Além disso, o Comitê de Imprensa também pede a instauração de um procedimento de apuração formal sobre os fatos e a criação de um espaço de diálogo entre jornalistas agredidos e o presidente da Câmara para falar sobre o cerceamento da atividade jornalística. 

A assessoria de Motta disse durante o encontro com os profissionais que há uma determinação de “sindicância” para as apurações. Nesta quinta-feira, em nota, a equipe de Motta disse que havia interrompido a sessão depois que o deputado ocupou a mesa diretora, algo que está previsto na Ordem de Serviço número 5 de 2022. Por isso, a TV Câmara passou a transmitir a reunião da Comissão de Saúde.

Ainda de acordo com o texto, a Polícia Legislativa solicitou a retirada de assessores, servidores e profissionais de imprensa do plenário para “garantir a segurança dos presentes”, seguindo o Ato da Mesa 145 de 2020 e que a retirada de Glauber foi feita para “reestabelecimento da ordem”.

Já sobre a agressão aos jornalistas, Motta afirmou que não teve “intenção de limitar o exercício da atividade jornalística”.

“O presidente da Câmara, Hugo Motta, lamenta os transtornos causados aos profissionais de comunicação e reafirma que não houve intenção de limitar o exercício da atividade jornalística.

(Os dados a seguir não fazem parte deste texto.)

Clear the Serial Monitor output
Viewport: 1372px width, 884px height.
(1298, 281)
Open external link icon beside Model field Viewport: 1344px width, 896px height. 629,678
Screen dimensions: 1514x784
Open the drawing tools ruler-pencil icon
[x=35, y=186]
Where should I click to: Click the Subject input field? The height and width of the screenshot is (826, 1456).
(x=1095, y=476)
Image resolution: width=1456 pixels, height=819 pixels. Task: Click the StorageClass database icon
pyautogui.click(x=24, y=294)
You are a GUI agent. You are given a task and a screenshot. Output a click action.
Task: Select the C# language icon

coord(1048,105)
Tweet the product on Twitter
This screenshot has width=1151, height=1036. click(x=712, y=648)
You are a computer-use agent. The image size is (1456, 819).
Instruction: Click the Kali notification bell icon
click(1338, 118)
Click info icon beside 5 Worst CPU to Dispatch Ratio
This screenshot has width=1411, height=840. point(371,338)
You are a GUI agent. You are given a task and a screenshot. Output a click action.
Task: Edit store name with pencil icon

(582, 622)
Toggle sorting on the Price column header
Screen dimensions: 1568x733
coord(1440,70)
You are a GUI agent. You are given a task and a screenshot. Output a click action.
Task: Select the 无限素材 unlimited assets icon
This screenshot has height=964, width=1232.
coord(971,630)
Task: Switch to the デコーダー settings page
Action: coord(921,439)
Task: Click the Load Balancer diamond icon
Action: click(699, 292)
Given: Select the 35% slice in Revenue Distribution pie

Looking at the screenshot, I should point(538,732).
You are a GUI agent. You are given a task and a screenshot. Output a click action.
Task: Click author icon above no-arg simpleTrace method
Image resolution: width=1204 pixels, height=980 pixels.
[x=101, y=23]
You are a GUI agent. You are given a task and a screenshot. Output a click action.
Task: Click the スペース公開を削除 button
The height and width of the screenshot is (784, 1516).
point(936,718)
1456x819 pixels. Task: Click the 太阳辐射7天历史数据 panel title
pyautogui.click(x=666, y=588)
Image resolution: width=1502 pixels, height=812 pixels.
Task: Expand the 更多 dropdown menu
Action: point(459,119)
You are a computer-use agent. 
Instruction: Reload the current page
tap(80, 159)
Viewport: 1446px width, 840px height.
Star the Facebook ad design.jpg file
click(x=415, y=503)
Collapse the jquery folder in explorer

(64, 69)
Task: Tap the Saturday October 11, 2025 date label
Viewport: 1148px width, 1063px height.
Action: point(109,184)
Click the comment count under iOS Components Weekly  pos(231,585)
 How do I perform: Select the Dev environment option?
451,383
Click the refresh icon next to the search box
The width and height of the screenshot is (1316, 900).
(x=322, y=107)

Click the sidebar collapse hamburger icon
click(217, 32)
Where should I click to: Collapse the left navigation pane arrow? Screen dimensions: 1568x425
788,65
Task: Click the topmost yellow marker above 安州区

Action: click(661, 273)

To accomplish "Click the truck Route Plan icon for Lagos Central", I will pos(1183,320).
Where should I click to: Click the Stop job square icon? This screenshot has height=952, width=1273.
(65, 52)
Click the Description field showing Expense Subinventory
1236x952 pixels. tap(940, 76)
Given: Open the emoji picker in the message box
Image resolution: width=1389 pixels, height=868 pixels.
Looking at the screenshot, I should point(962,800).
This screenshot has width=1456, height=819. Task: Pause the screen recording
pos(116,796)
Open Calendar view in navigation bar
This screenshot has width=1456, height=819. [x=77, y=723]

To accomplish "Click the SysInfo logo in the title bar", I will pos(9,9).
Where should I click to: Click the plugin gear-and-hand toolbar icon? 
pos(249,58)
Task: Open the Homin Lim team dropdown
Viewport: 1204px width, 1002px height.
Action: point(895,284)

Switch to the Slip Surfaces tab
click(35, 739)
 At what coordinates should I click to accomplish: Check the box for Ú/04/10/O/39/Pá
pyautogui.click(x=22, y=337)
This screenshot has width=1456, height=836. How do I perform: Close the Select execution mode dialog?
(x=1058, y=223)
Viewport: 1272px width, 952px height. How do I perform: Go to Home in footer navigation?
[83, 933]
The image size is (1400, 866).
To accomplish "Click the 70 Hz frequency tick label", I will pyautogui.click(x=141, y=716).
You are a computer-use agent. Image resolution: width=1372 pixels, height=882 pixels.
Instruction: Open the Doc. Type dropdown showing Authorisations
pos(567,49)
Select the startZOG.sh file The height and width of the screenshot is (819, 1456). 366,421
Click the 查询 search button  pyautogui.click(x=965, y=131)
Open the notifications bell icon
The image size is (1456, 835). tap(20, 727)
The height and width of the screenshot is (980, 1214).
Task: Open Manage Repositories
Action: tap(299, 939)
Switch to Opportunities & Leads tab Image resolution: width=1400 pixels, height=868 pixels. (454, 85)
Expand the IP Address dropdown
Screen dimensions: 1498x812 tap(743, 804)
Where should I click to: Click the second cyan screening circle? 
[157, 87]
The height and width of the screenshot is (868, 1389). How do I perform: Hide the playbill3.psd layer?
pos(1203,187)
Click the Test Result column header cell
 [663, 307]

As informações apresentadas pelos jornalistas serão incorporadas à apuração em andamento a fim de identificar eventuais excessos nas providências adotadas ao longo do processo de retomada dos trabalhos”, afirma o texto.

O texto termina afirmando considerar “inadequada” a ação de Glauber Braga.

A Associação Brasileira de Imprensa (ABI) anunciou nesta quarta ter entrado com uma representação na Procuradoria Geral da República (PGR) contra Hugo Motta por crime de responsabilidade e uma outra representação na Comissão de Ética contra ele por quebra de decoro parlamentar e infração disciplinar.